Question

Three different awards are to be given to a class of 15 students. Each student can receive at most one award. Count the number of ways these awards can be given out.

Answer

**step1** Understanding the problem

We are given that there are 15 students and three different awards to be given out. The condition is that each student can receive at most one award. We need to find the total number of ways these awards can be distributed.

**step2** Determining the choices for the first award

For the first award, any of the 15 students can receive it. So, there are 15 possible choices for the first award.

**step3** Determining the choices for the second award

Since one student has already received the first award and each student can receive at most one award, there are 14 students remaining who have not received an award. The second award must be given to one of these remaining 14 students. So, there are 14 possible choices for the second award.
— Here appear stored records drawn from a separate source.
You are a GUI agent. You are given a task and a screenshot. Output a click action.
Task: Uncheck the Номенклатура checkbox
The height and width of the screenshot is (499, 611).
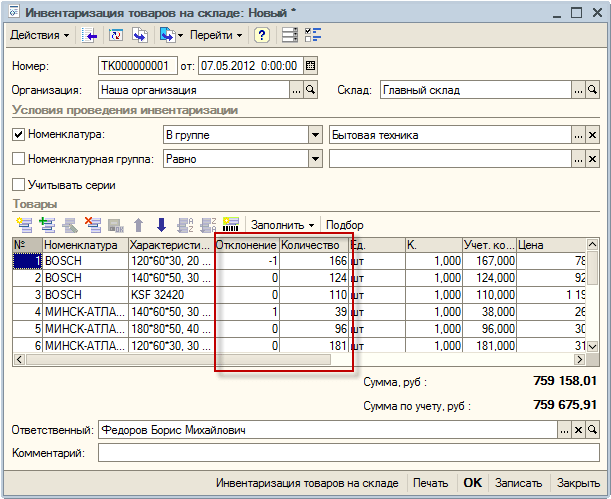pos(18,134)
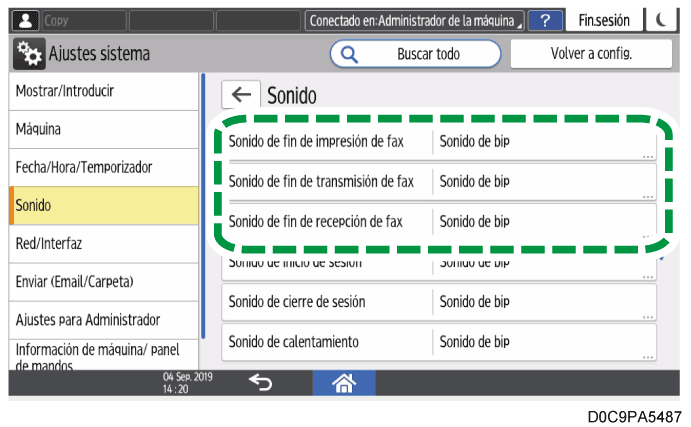Open Sonido de cierre de sesión setting
Image resolution: width=691 pixels, height=427 pixels.
(x=438, y=301)
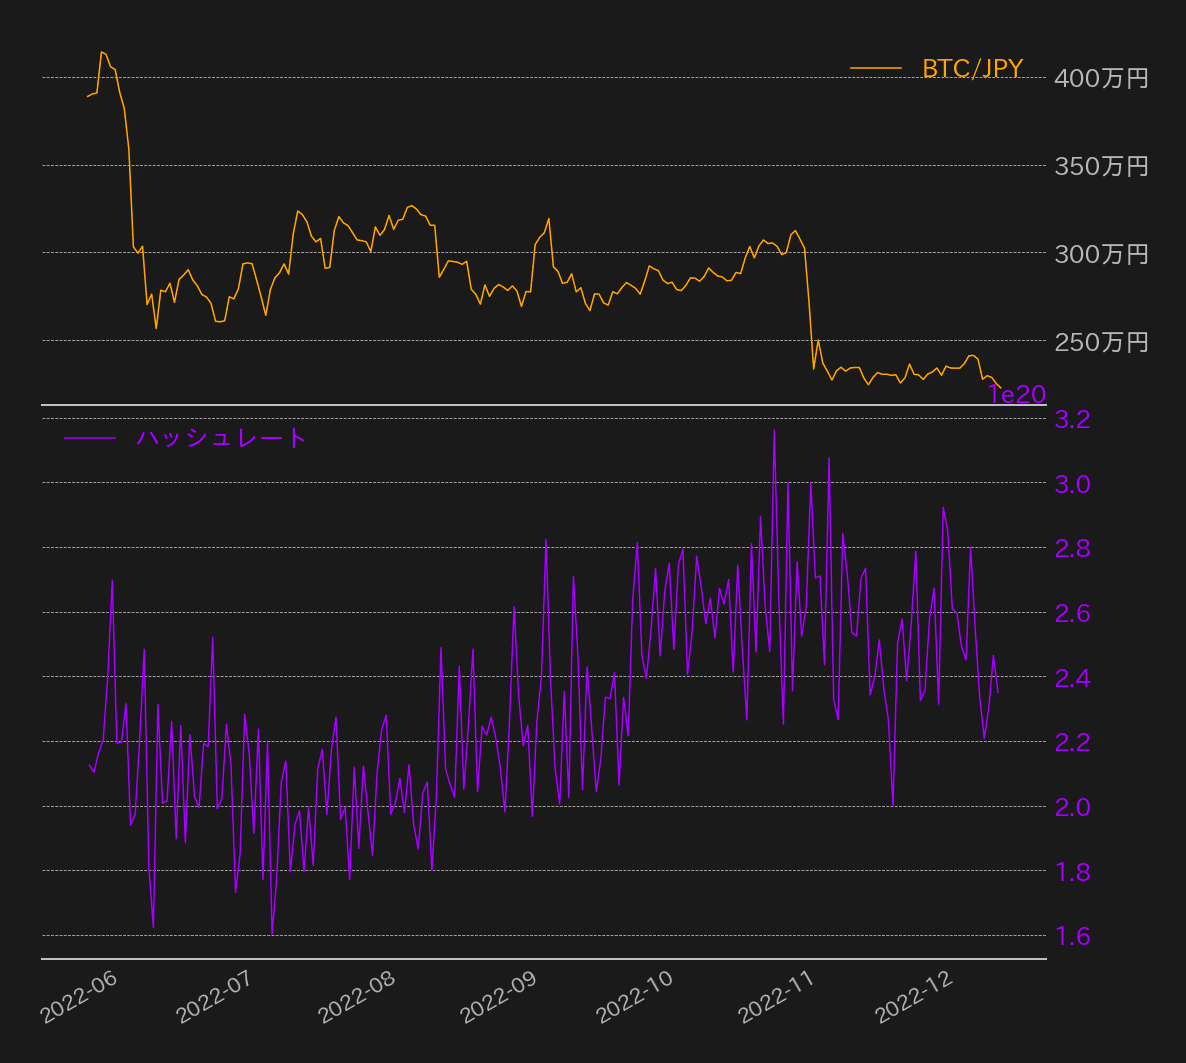Open the 2022-06 axis tick label

coord(80,998)
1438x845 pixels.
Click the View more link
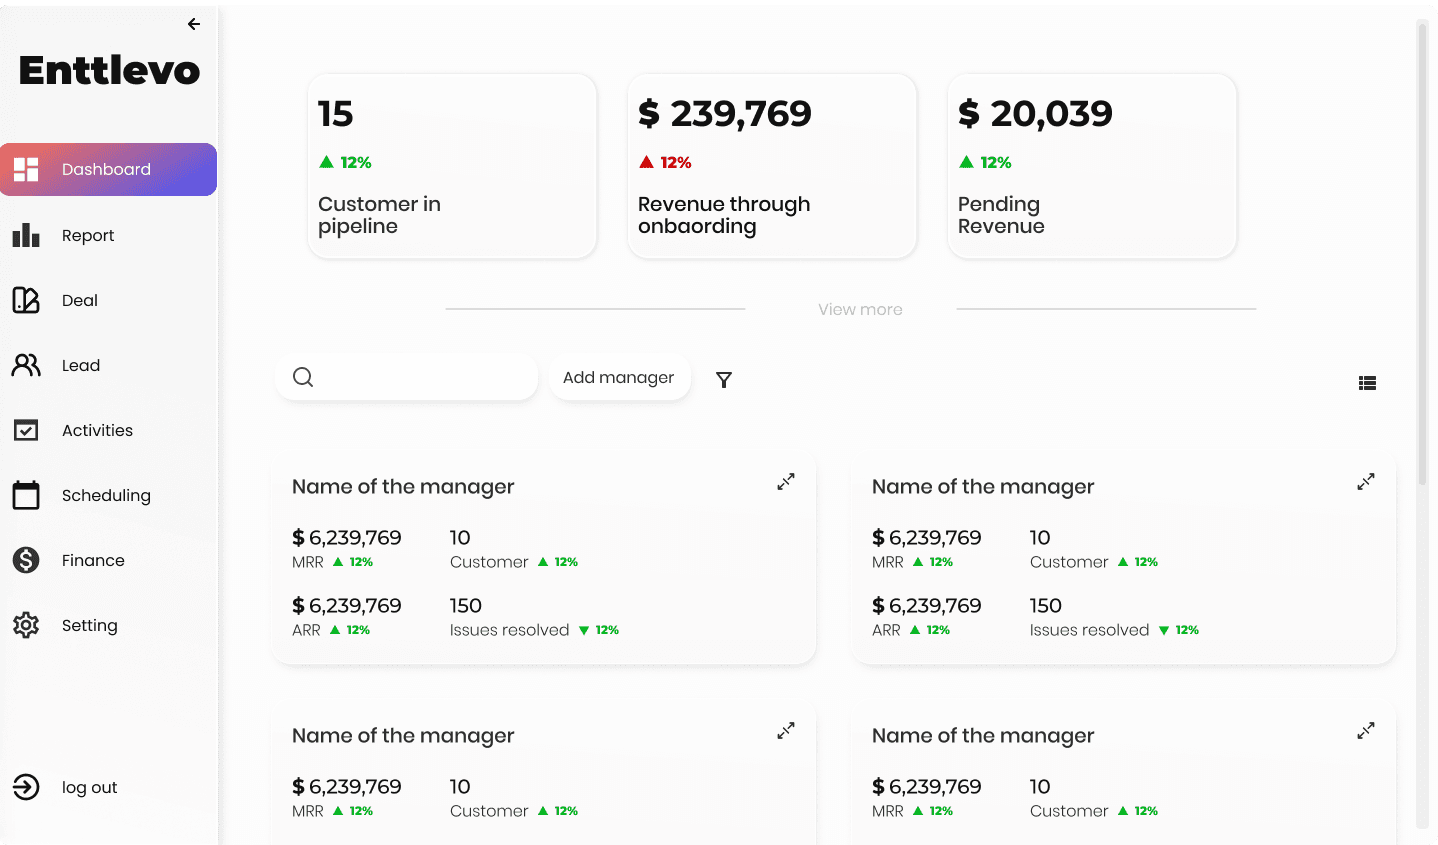tap(860, 310)
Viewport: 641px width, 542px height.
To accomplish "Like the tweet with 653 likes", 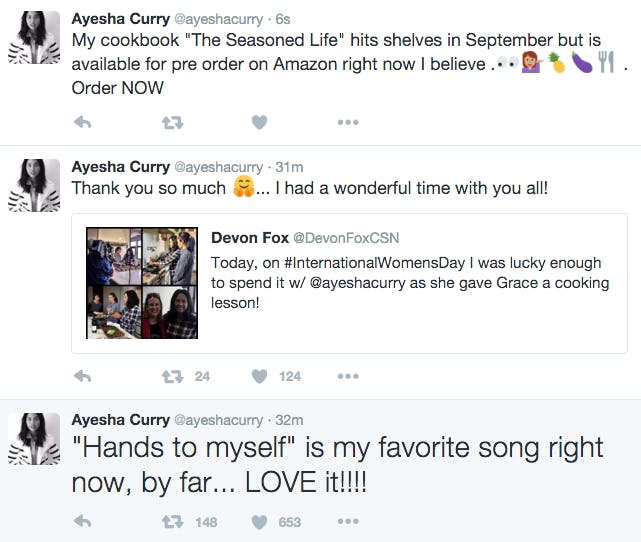I will click(259, 522).
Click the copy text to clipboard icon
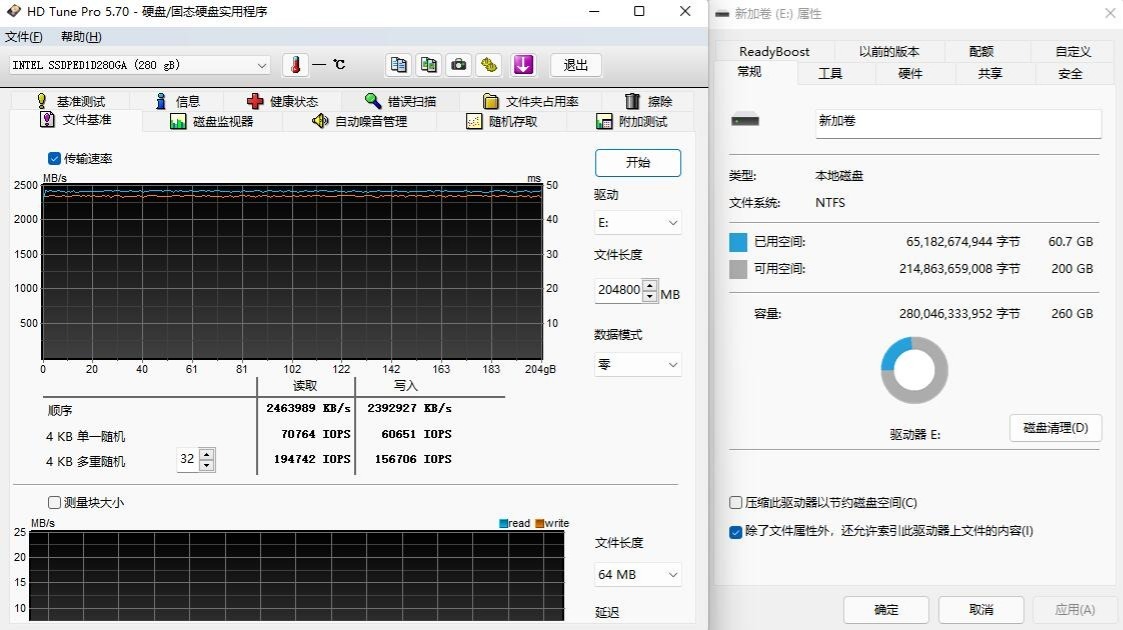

**step4** Determining the choices for the third award

After two students have received the first and second awards, there are 13 students remaining who have not yet received an award. The third award must be given to one of these remaining 13 students. So, there are 13 possible choices for the third award.

**step5** Calculating the total number of ways

To find the total number of ways to give out all three awards, we multiply the number of choices for each award.
Total ways = (Choices for 1st award) $$\times$$ (Choices for 2nd award) $$\times$$ (Choices for 3rd award)
Total ways = $$15 \times 14 \times 13$$
First, we multiply $$15 \times 14$$:
$$15 \times 10 = 150$$
$$15 \times 4 = 60$$
$$150 + 60 = 210$$
Next, we multiply the result by 13:
$$210 \times 13$$
$$210 \times 10 = 2100$$
$$210 \times 3 = 630$$
$$2100 + 630 = 2730$$
Therefore, there are 2730 ways these awards can be given out.